-- Stored records --
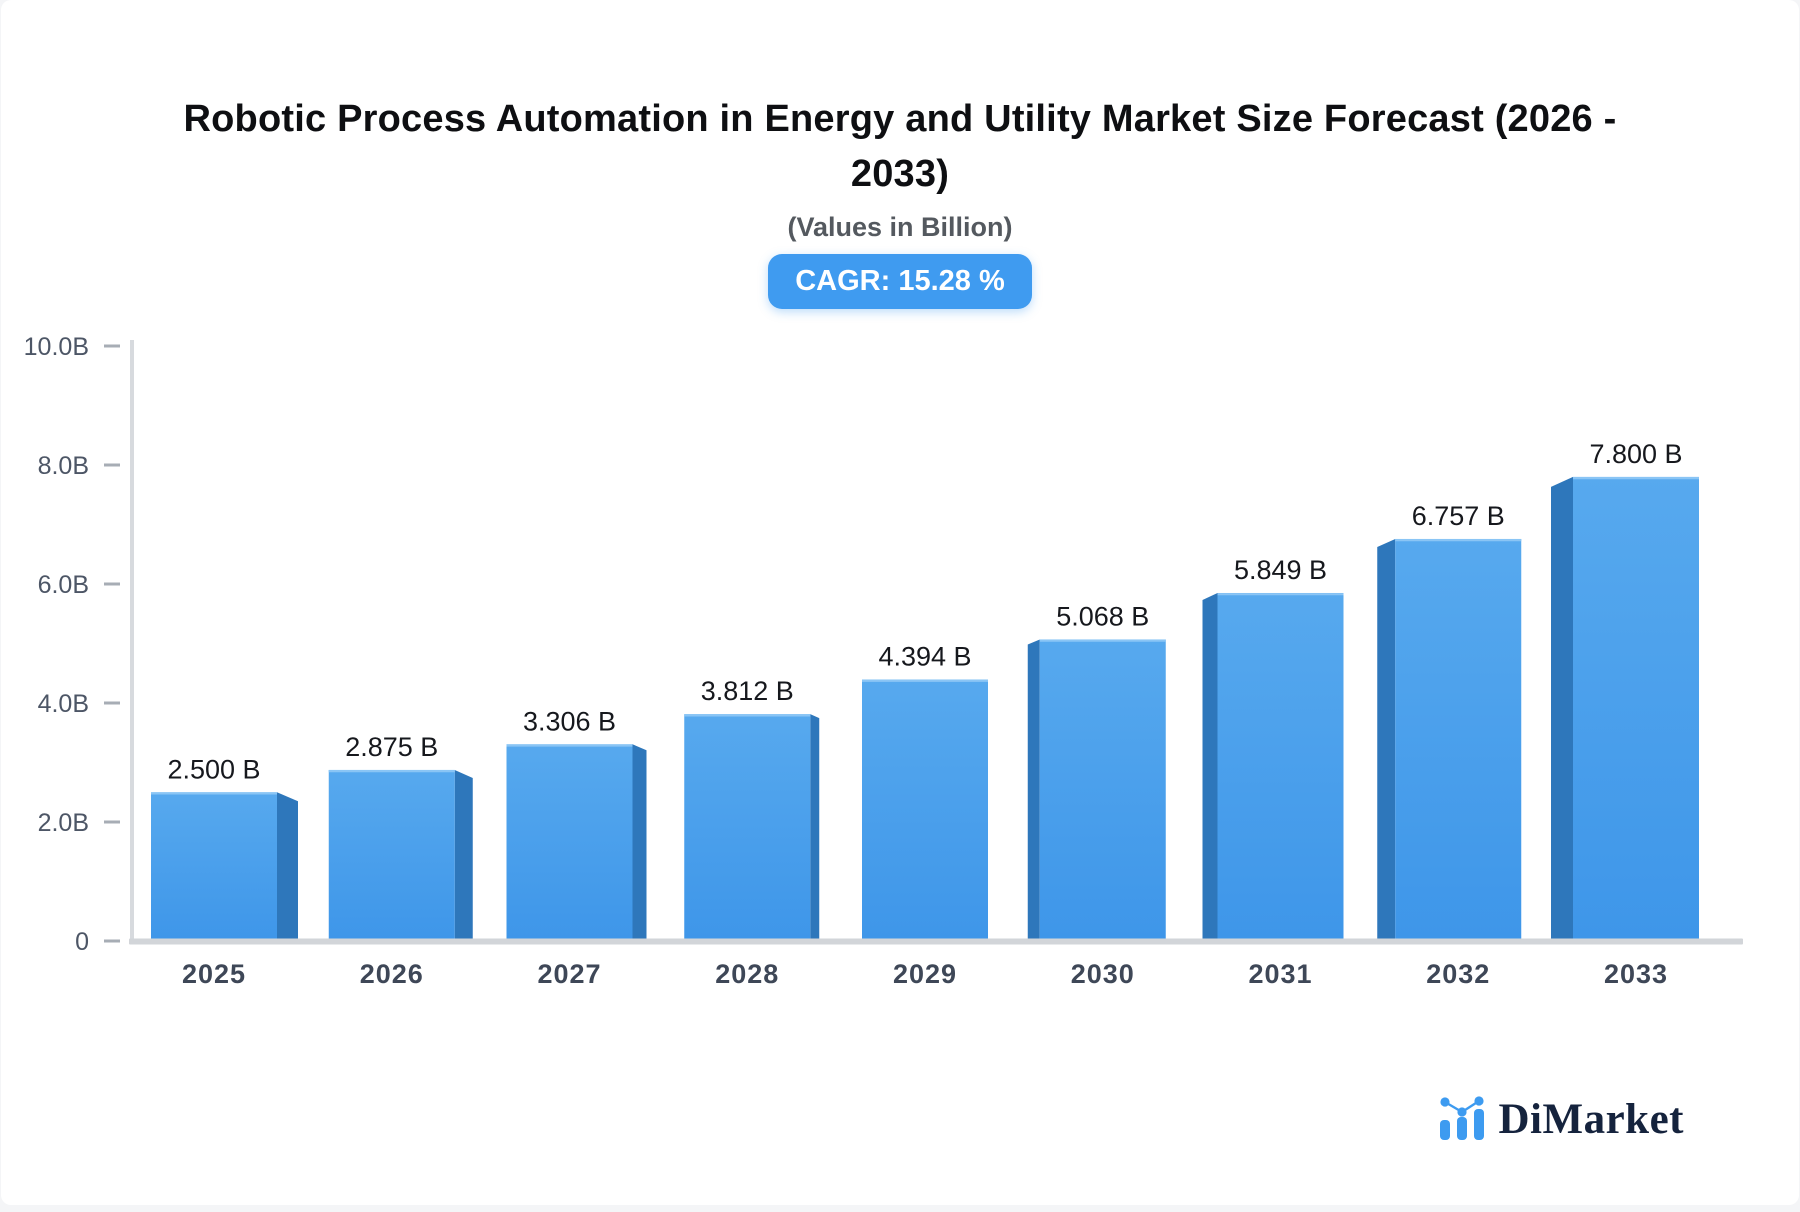  Describe the element at coordinates (64, 466) in the screenshot. I see `y-tick-label: 8.0B` at that location.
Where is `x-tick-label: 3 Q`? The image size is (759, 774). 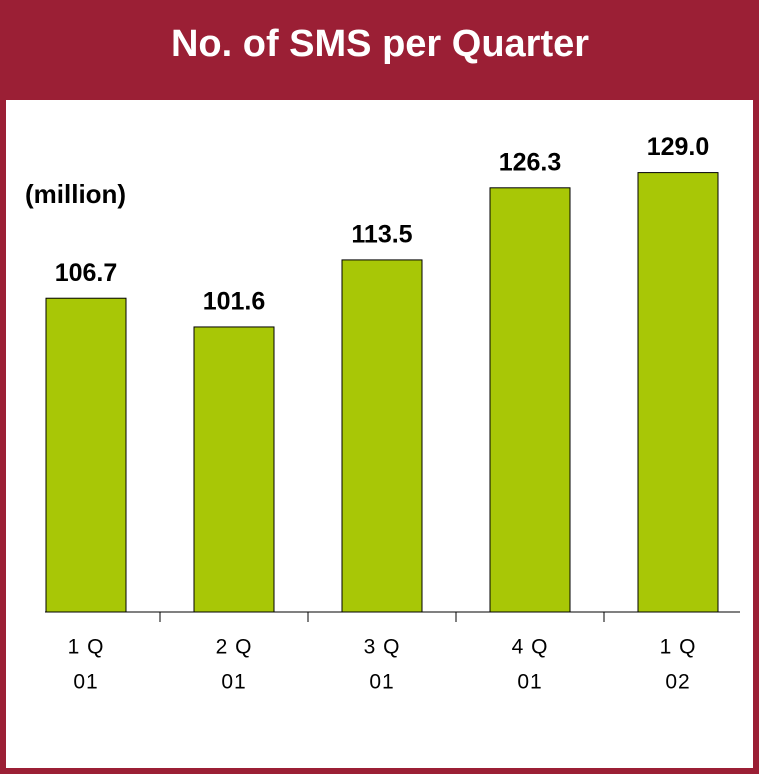
x-tick-label: 3 Q is located at coordinates (382, 648).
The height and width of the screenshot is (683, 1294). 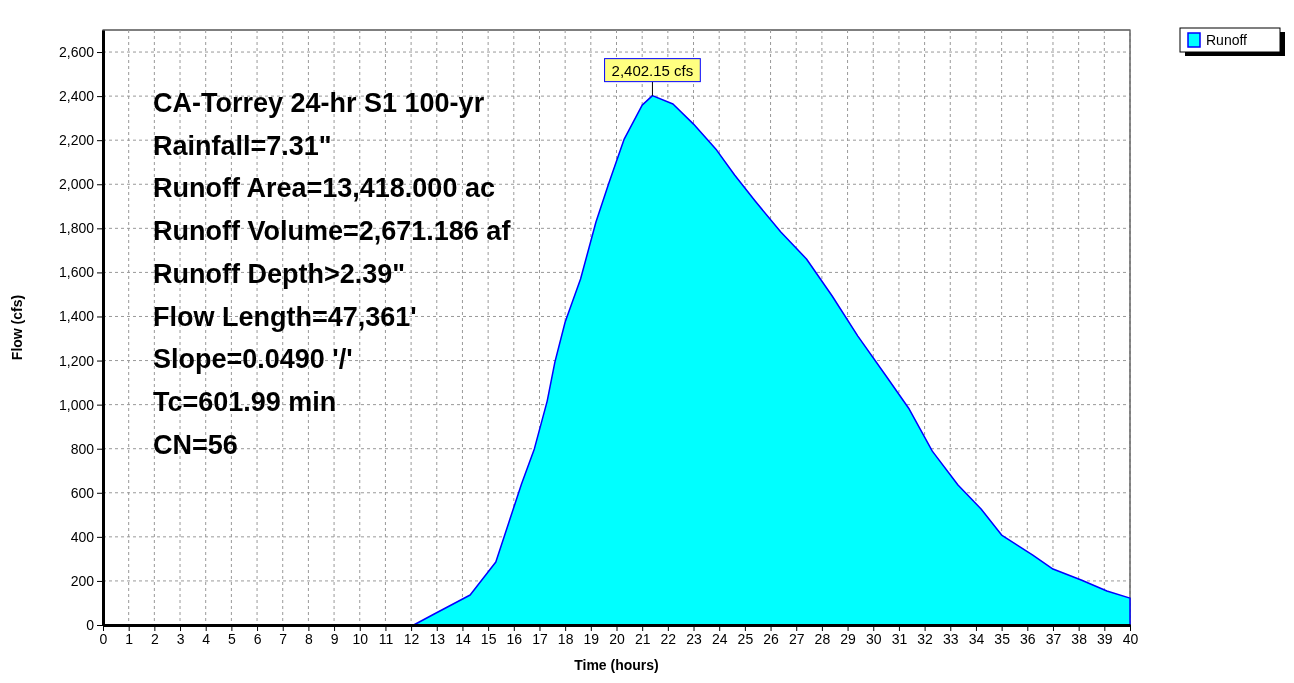 I want to click on legend-label: Runoff, so click(x=1227, y=40).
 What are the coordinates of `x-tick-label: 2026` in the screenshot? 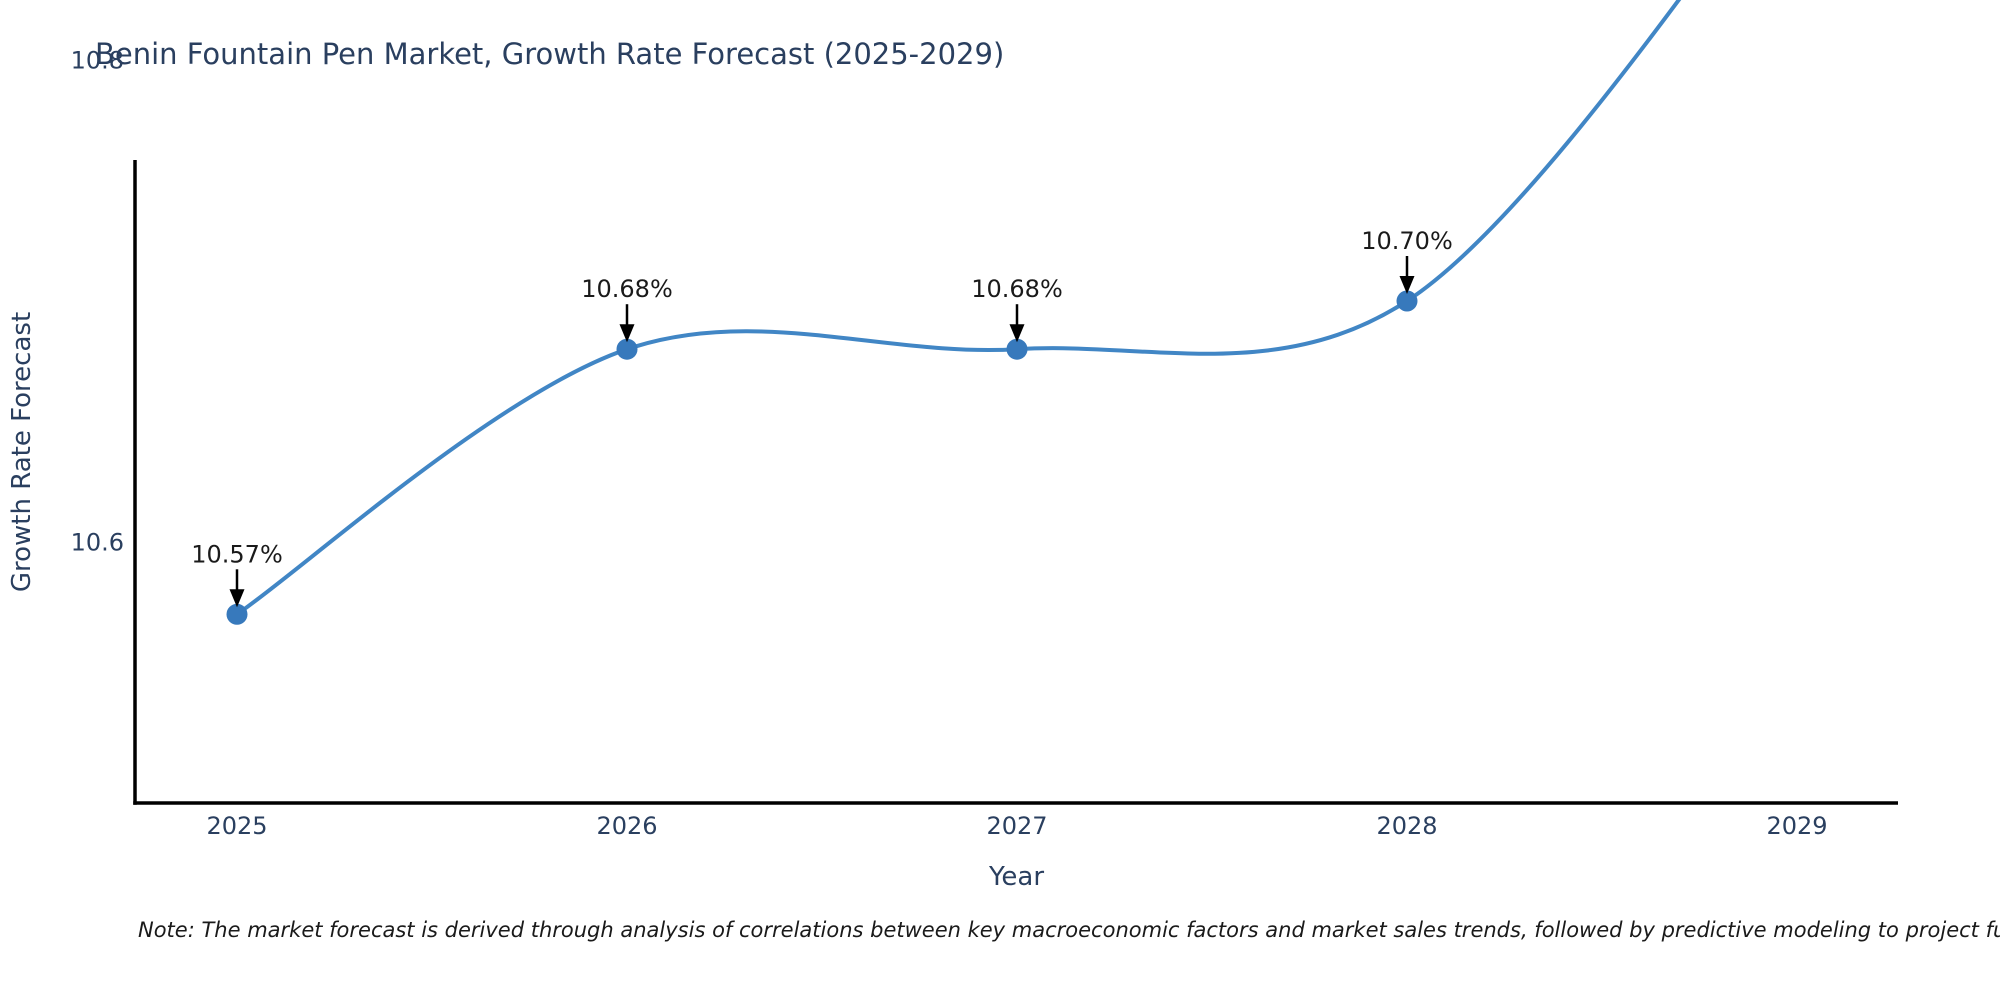 It's located at (626, 826).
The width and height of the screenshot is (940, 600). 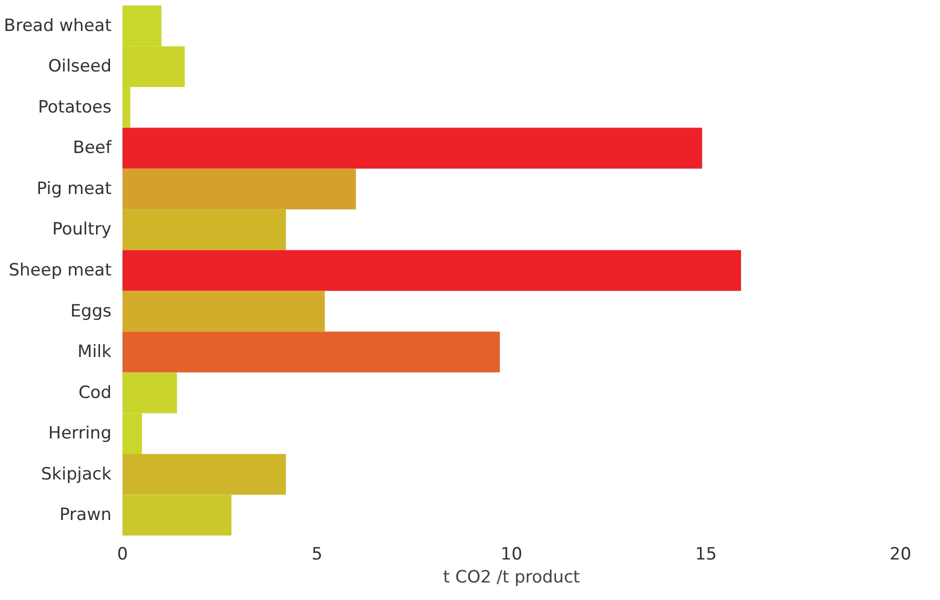 I want to click on x-tick-label: 15, so click(x=706, y=554).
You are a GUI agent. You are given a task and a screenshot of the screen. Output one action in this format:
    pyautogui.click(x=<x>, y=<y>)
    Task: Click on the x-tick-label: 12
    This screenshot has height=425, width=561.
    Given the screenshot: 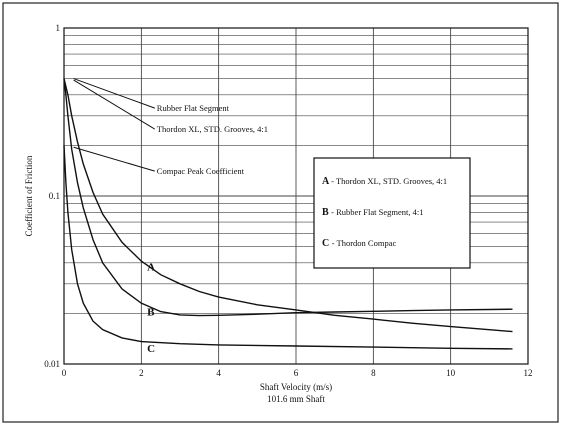 What is the action you would take?
    pyautogui.click(x=528, y=373)
    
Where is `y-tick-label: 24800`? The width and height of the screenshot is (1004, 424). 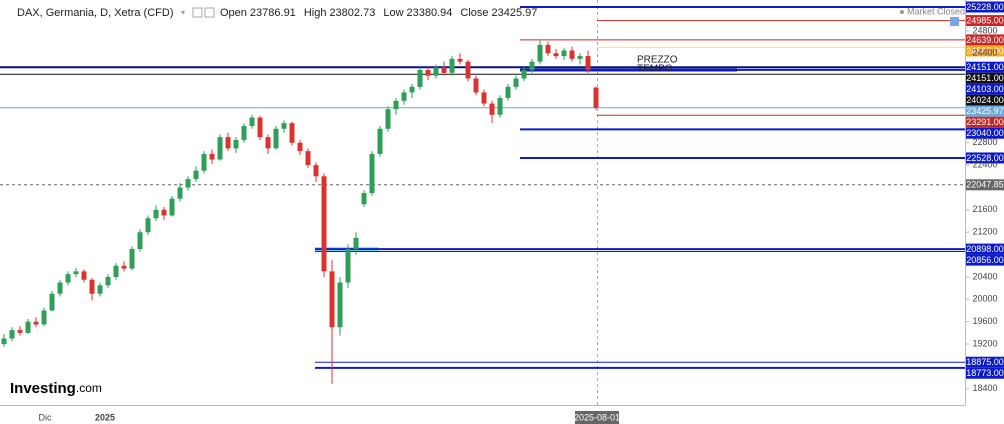
y-tick-label: 24800 is located at coordinates (984, 30).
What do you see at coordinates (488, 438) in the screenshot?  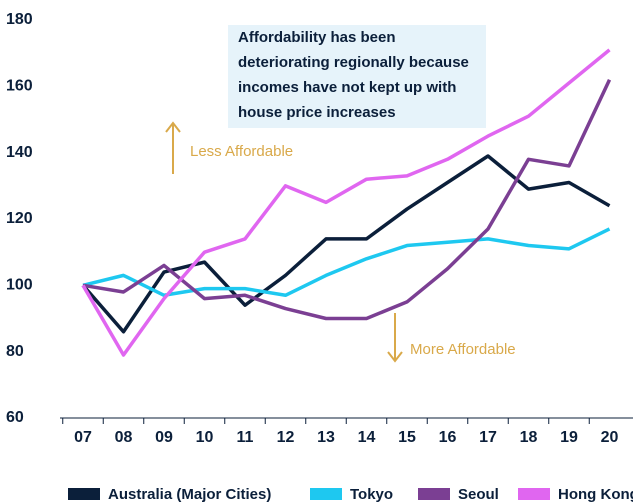 I see `x-tick-label: 17` at bounding box center [488, 438].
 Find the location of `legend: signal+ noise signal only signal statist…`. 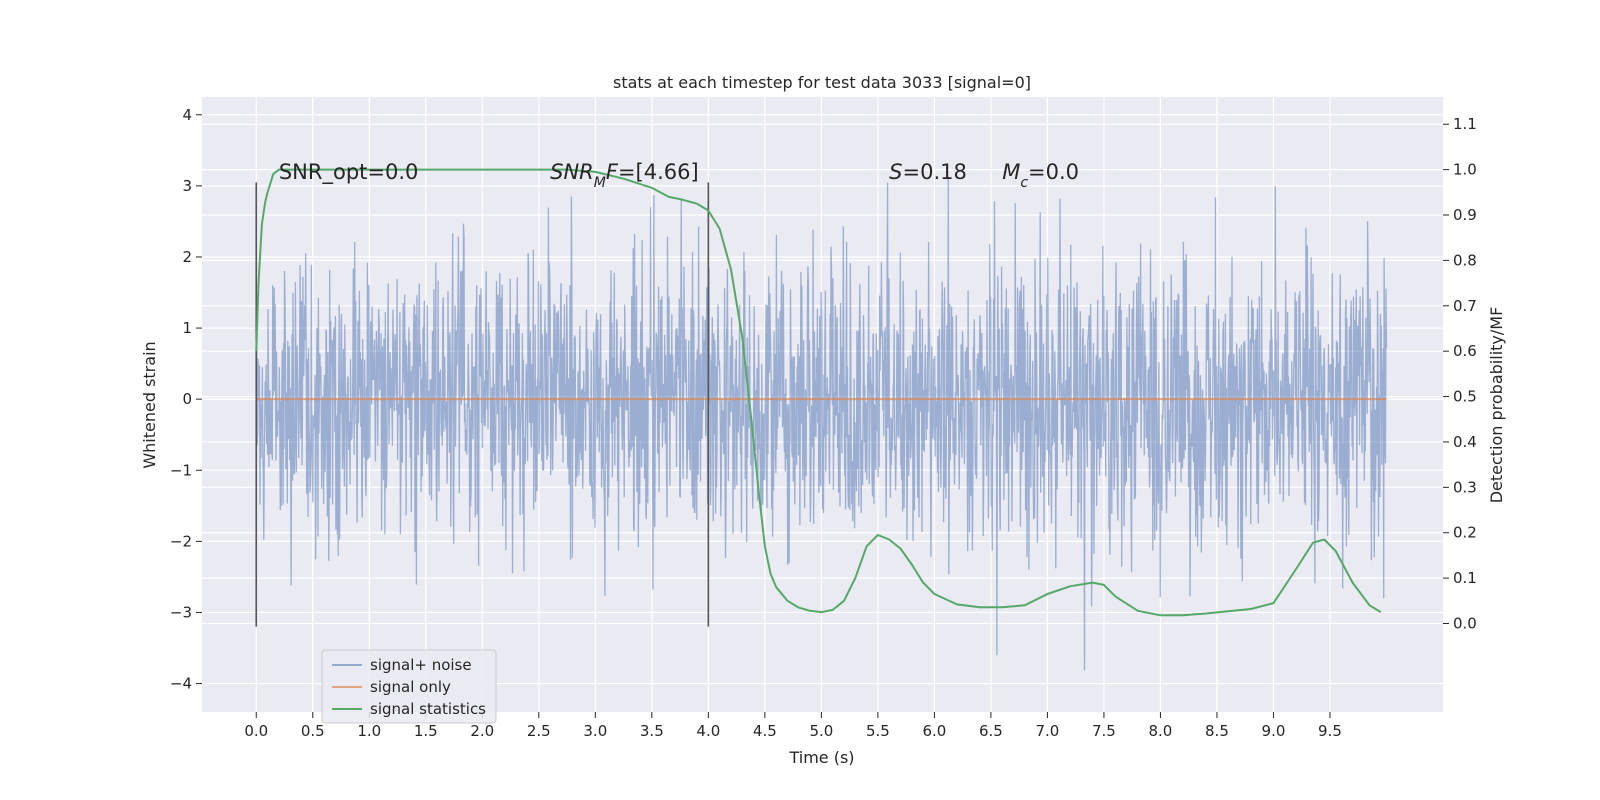

legend: signal+ noise signal only signal statist… is located at coordinates (409, 686).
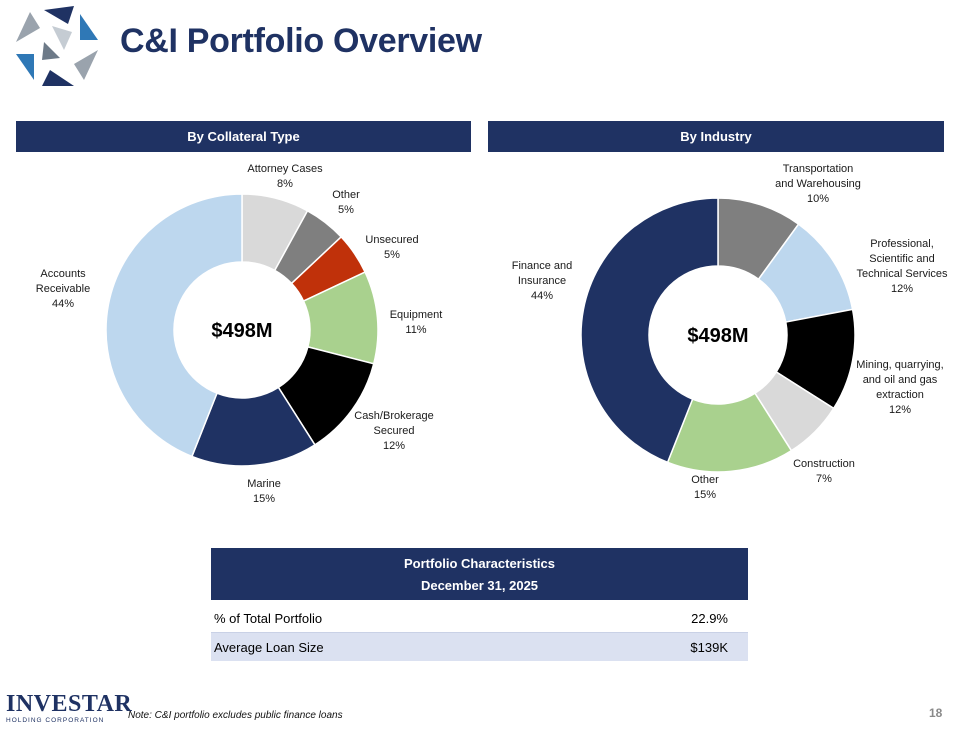  I want to click on section-header-collateral: By Collateral Type, so click(244, 136).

-- REQUIRED WORK --
Rewrite the records from the line containing "Find the location" through the end, changing "Find the location of" to "Locate" and leaving everything else as it is. Omit the pictures from your answer.

-- RESULT OF THIS TASK --
 Locate `legend: signal+ noise signal only signal statist…`. 

legend: signal+ noise signal only signal statist… is located at coordinates (409, 686).
  I want to click on section-header-collateral: By Collateral Type, so click(244, 136).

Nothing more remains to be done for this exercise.